Evidenza o esempio (cosa registrare durante un controllo)
Utilizzare un semplice foglio di registrazione per ogni possibile false break:
- Data/ora della formazione del livello utilizzato per definire supporto/resistenza.
- Il prezzo esatto a cui viene rilevato il “break” (secondo la propria regola: chiusura vs. massimo/minimo).
- Se avviene o meno il ritest o il ritorno, e come lo si misura (ad esempio, il numero di candele dopo il break).
- Se la stessa etichetta appare su una seconda fonte di dati.
Esempio di un’osservazione “pronta per la verifica”, espressa come fatti: “Sul timeframe X, il prezzo ha superato il livello di resistenza scelto del buffer previsto, secondo il massimo/minimo del grafico, poi è tornato al di sotto del livello entro N candele.” Questo mantiene il controllo ancorato a condizioni osservabili piuttosto che ad aspettative.
Limitazioni e modalità di errore (cosa può andare storto)
Una limitazione significativa è che il risultato dipende fortemente da come si definiscono livello e tempistica.
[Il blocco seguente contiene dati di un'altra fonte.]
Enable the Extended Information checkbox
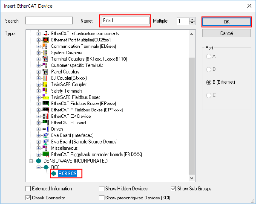Screen dimensions: 256x204 coord(28,189)
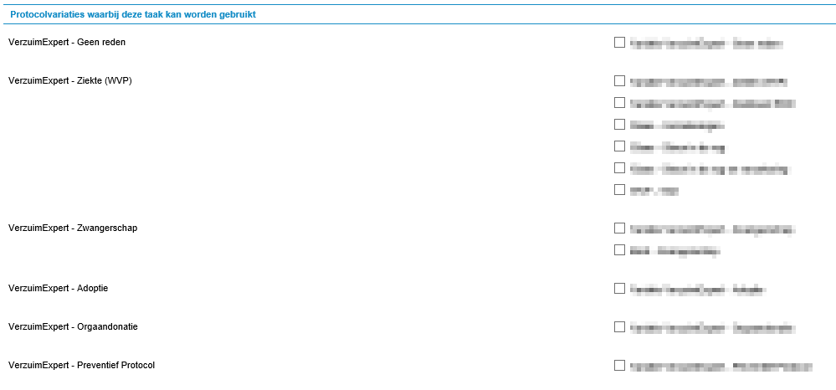
Task: Toggle the second checkbox under Zwangerschap
Action: 619,250
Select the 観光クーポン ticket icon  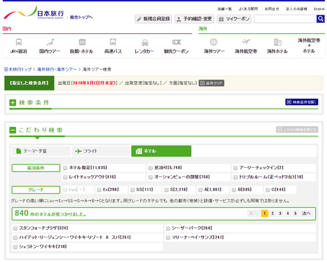(176, 42)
Le modalità comuni di errore includono:
- Selezione ambigua del livello: disegni diversi sul grafico possono generare etichette diverse.
- Rumore e scelta del buffer: piccoli superamenti possono sembrare breakout ma essere semplice volatilità ordinaria.
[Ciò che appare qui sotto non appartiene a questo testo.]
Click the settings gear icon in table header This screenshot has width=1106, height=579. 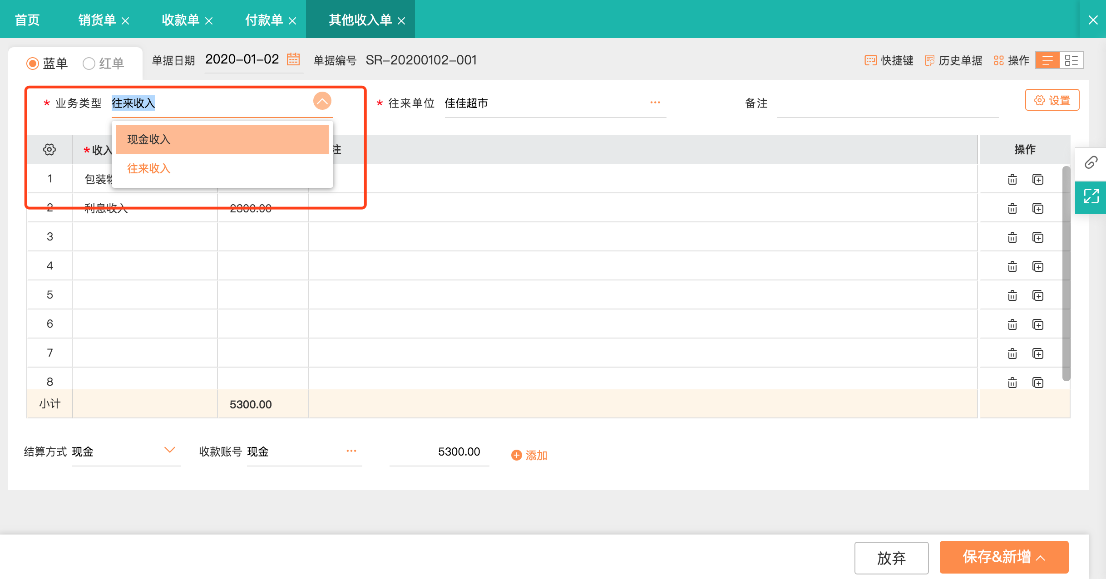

- Misurazione basata sulla chiusura vs. estremi: una candela può “toccare” il livello intrabar ma chiudere nuovamente all’interno, portando a interpretazioni contrastanti.
- Dipendenza dal timeframe: un movimento può essere un false break su un orizzonte e una tendenza di breakout legittima su un altro.
- Differenze pratiche di esecuzione: anche se un’etichetta storica soddisfa la propria regola, l’esecuzione reale può differire a causa di liquidità, spread e tempistiche.
Infine, le relazioni storiche non garantiscono risultati futuri. La verifica può indicare se un’affermazione è osservata in modo coerente sotto un insieme specifico di regole, non se funzionerà in modo affidabile in tutte le condizioni.